Rabatte sind eines von vielen Werkzeugen, das Einkaufsverhalten zu stimulieren. Sie können aber nicht ungeschehen machen, dass die aktuellen Corona-Maßnahmen genau darauf zielen, dass die Menschen möglichst wenig vor die Türe gehen. Das macht es für die Unternehmen besonders schwer, die Attraktivität der Innenstadt hoch zu halten. Eben deshalb haben viele Händler schon vorher oder während des ersten Lockdowns auf digitale Lösungen und Plattformen gesetzt. Das könnte sich jetzt bezahlt machen. 
Für Händler ohne eine solche digitale Perspektive kann es sich ab einem bestimmten Punkt nicht mehr lohnen, ihre Geschäfte geöffnet zu halten. Sie senden ihre Mitarbeiter nach Hause oder beantragen für sie erneut Kurzarbeit. 
Benötigt der Handel weitere staatliche Hilfen?

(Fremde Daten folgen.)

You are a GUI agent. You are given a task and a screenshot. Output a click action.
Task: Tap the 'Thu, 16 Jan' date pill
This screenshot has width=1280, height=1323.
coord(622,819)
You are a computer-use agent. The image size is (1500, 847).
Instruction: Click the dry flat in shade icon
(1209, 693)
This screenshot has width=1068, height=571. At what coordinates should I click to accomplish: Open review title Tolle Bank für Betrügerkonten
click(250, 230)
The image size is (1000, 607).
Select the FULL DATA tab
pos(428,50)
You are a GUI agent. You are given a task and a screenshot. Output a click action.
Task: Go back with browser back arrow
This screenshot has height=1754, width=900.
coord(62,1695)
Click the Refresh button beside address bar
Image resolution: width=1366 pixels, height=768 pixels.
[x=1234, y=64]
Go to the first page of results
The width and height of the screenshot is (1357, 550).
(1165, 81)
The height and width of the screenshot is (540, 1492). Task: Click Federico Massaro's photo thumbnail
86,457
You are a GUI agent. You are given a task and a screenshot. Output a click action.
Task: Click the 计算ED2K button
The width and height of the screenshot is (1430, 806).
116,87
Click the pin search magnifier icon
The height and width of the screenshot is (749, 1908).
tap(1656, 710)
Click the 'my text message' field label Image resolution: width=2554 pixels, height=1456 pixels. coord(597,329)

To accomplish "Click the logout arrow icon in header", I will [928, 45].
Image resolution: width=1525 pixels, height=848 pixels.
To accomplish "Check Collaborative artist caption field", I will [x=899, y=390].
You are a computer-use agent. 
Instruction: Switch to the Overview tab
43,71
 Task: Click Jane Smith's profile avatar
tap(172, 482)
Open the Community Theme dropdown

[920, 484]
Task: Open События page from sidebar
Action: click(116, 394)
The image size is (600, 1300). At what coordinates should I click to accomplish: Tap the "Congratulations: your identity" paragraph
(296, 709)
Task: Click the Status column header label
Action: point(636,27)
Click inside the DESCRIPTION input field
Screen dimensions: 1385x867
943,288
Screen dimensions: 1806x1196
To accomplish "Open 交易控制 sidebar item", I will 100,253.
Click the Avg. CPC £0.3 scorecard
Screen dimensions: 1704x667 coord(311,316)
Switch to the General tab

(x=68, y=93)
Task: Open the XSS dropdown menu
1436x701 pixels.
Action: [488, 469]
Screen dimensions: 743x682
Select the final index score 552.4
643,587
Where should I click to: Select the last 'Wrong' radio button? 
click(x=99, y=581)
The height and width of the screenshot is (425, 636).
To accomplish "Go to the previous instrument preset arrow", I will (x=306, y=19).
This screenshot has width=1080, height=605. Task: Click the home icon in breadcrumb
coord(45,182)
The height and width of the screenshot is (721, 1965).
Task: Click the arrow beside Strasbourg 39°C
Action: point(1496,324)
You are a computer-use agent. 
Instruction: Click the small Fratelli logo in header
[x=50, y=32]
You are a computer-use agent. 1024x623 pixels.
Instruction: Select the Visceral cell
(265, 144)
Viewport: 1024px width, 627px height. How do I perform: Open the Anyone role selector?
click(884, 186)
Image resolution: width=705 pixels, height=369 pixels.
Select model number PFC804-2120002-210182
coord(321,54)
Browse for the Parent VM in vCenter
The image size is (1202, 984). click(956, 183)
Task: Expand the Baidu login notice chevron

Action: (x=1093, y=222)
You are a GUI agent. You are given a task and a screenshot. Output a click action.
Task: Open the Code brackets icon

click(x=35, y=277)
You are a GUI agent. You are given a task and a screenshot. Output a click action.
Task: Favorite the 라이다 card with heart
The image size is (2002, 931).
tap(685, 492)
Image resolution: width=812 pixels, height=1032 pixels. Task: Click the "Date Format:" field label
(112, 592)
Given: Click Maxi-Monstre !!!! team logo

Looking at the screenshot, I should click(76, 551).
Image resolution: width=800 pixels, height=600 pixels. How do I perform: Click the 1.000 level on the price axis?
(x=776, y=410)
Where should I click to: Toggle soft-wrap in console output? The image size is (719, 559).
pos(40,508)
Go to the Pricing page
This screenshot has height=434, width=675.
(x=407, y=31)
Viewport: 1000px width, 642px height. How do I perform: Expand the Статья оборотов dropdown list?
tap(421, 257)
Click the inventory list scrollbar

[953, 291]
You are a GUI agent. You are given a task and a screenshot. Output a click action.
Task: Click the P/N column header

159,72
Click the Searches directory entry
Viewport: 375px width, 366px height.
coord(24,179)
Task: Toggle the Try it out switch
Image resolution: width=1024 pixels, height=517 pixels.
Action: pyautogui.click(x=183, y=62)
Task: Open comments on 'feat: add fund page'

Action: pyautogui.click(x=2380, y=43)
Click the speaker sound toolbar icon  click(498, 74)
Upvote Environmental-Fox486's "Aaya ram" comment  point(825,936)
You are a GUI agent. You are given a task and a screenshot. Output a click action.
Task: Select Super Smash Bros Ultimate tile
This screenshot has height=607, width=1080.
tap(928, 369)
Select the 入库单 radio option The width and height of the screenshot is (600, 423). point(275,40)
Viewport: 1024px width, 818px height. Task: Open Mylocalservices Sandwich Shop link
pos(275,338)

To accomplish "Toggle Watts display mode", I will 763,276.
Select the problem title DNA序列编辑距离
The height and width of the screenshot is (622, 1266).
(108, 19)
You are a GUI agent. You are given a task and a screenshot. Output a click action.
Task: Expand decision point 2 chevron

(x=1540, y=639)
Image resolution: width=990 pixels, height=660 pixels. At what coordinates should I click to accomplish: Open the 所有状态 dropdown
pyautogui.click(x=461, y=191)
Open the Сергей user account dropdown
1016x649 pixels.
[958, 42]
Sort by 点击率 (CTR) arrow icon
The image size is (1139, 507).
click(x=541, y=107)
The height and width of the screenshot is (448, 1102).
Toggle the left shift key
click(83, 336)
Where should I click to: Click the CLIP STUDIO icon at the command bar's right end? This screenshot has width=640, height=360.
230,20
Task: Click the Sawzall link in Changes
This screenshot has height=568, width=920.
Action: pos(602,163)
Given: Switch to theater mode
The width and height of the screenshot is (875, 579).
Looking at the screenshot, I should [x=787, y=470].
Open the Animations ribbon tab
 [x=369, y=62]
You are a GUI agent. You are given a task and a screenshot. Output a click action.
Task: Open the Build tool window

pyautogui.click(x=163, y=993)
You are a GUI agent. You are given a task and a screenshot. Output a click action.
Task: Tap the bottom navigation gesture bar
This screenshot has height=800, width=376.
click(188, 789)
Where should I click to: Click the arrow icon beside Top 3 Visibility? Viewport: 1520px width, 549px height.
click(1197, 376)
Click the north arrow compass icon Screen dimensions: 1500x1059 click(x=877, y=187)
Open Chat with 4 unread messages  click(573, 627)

Die aktuellen Maßnahmen von Bund und Ländern zielen auf das Verhalten der Bürger. Mit den angeordneten Schließungen sollen dem Bürger keine Anreize zum Ausgehen gegeben werden. Die geschlossenen Unternehmen wurden also nicht geschlossen, weil sie besonders zur Verbreitung der Pandemie beigetragen hätten. (Ebenso wenig wurden die Schulen offengehalten, weil sie ein sicherer Ort wären.) Damit erbringen sie ein Sonderopfer zugunsten der Allgemeinheit, was schon aus Rechtsgründen nach einer komplementären Entschädigung verlangt. 
Für den Handel ist die Situation dagegen besonders misslich: Seine Geschäfte sind nicht behördlich geschlossen, von der eingeschränkten Mobilität der Menschen aber genauso betroffen. Deshalb ist es unabdingbar, dass diesen Unternehmen, die direkt oder indirekt von den Maßnahmen betroffen sind, ebenfalls Hilfen gewährt werden und die Unternehmen rechtzeitig erreichen, bevor sie in existenzielle wirtschaftliche Not geraten.